To avoid the NULL references in Team values, we need to use Select() method inside the Include() method to indicate that we want to load the Team records associated with the Transfers:

List<Player> myPlayers = db.Players
                           .Incude(pl => pl.Transfers
                                           .Single(tr => tr.Team)
                                  ).ToList();

The reason why we used .Single() method is because we had to include a collection first –Include(pl => pl.Transfers), and then include an entity reference one level down –Single(tr => tr.Team). In other words, when your Include method receives a collection reference (e.g., Transfers), then you have to use Single() method to include the related entity (e.g., Team) of that collection.

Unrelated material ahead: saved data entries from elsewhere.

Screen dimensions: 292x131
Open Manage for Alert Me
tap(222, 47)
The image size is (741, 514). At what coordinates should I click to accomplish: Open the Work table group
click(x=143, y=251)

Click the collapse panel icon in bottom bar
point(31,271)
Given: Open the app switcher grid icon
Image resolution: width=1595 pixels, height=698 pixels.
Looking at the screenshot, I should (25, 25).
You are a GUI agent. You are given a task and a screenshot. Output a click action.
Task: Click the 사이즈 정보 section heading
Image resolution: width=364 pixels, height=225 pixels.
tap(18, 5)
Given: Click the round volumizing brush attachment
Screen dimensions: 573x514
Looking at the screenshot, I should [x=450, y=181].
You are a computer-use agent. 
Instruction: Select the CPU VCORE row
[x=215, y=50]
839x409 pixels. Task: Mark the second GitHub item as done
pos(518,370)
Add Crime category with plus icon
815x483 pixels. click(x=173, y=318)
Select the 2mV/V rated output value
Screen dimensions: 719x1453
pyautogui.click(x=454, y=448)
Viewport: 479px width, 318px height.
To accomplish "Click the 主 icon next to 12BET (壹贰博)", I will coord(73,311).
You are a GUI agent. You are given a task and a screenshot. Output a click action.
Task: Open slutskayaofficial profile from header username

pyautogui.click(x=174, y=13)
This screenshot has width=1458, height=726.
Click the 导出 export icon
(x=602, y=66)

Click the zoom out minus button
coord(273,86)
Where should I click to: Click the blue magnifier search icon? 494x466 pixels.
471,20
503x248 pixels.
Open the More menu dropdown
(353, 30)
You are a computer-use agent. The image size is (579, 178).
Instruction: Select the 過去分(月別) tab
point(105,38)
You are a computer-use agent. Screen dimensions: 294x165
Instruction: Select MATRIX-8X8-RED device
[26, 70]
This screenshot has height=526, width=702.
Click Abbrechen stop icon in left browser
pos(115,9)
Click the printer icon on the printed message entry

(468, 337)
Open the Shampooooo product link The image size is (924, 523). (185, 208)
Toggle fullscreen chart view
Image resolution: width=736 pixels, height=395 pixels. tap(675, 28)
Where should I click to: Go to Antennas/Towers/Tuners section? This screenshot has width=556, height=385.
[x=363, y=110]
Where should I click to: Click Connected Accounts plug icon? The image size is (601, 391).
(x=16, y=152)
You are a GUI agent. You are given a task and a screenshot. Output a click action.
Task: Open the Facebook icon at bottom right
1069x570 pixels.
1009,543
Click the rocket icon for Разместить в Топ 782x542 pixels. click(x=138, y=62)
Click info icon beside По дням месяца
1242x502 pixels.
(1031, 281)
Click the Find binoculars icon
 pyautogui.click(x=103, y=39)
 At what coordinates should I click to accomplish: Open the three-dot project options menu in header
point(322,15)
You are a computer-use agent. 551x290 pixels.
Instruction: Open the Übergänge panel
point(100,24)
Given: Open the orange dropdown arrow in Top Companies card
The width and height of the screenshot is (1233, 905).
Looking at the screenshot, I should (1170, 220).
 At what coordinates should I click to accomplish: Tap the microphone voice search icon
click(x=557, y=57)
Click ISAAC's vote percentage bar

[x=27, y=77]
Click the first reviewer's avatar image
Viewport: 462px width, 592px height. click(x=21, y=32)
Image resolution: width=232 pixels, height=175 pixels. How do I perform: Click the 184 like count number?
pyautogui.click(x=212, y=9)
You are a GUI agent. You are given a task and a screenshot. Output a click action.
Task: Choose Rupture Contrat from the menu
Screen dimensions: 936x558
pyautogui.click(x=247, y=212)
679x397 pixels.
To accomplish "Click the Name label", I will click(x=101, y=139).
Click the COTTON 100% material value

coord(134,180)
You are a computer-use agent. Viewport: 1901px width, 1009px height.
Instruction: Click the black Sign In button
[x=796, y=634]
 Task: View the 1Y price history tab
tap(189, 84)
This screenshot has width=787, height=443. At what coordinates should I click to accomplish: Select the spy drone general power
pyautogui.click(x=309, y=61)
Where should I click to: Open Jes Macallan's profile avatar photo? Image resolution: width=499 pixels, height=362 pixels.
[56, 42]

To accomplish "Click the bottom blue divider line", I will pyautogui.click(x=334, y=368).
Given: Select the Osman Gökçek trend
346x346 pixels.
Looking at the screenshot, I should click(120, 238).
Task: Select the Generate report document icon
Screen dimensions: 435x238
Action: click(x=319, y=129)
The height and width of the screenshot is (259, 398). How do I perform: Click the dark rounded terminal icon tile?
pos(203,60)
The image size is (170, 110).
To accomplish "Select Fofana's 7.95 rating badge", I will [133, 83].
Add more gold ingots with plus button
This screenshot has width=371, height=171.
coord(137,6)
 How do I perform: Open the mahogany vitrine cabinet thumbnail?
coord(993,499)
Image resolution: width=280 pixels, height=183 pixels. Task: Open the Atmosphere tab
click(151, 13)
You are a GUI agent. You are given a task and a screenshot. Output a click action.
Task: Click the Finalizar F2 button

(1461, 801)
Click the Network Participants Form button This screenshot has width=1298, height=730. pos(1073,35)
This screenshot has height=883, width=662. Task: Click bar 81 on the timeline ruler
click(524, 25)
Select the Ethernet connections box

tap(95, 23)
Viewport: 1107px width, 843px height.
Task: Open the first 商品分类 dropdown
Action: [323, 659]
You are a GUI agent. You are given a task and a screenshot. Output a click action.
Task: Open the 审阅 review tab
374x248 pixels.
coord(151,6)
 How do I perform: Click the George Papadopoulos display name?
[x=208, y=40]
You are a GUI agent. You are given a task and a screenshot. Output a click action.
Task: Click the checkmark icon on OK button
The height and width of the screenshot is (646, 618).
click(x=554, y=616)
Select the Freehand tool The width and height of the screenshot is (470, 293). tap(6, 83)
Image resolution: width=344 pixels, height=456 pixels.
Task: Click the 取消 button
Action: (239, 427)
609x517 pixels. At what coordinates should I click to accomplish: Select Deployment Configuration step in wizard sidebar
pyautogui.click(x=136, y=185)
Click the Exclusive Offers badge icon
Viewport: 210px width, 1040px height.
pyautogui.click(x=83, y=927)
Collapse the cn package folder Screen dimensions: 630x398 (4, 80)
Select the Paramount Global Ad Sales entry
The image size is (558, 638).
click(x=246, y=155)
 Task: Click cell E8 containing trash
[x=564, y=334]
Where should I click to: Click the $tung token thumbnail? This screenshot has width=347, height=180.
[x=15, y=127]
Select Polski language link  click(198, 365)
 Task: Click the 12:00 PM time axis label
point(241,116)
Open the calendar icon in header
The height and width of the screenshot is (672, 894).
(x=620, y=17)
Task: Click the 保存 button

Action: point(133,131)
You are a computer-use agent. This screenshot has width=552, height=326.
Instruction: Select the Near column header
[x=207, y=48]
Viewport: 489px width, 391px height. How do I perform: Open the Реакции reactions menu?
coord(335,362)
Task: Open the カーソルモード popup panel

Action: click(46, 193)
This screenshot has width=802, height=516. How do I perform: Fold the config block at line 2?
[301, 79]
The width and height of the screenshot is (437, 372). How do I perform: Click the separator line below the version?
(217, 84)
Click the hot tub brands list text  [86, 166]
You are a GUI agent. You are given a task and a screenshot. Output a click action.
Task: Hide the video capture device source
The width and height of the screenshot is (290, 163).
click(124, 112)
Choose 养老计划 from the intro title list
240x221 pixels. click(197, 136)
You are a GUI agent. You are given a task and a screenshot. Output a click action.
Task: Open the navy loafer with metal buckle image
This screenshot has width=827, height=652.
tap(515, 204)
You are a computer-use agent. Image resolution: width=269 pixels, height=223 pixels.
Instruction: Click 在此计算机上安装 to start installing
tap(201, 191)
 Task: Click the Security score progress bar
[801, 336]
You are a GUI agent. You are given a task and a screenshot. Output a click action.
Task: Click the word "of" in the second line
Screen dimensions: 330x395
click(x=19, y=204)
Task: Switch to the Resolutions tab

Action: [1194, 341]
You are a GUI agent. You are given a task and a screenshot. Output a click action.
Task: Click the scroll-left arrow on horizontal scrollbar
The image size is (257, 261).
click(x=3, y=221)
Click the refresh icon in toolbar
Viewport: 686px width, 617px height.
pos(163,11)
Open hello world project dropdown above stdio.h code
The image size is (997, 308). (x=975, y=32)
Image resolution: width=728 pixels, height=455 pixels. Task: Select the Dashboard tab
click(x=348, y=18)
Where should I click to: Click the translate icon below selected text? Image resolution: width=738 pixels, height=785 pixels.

Although the Include() method has changed, the SQL statement generated by Entity Framework will be the same as the one in Case 1:

SELECT * FROM Transfers
JOIN Players ON Players.PlayerId = Transfers.PlayerIdFK 
JOIN Teams ON Teams.TeamId = Transfers.TeamIdFK 

The SQL query generated by Entity Framework has two JOIN keywords, merging Transfers table with Teams and Players table. Here is how the output dataset would look like after the SELECT query defined above executed:

5

Actually this dataset is the same with the one we obtained in CASE 1. However, because our Linq statement is different, entity framework will map this dataset to class objects differently. It will map the results into a list of Players this time:

myPlayers = {
     new Player
     { 
         PlayerId=1, FullName="Nani", ...
         Transfers = {
             new Transfer()
             {
                  TransferId=2, StartYear=2012, ...
                  Team = { TeamId=4, TeamName="Fenerbahce", ... }
             },
             new Transfer()
             {
                  TransferId=19, StartYear=2000, ...
                  Team= { TeamId=3, TeamName="Atletico", ...}  
             }
      },
      //other players...
}

As you may notice above, the transfer collection for each player will be loaded, and each transfer instance carries the team information as well.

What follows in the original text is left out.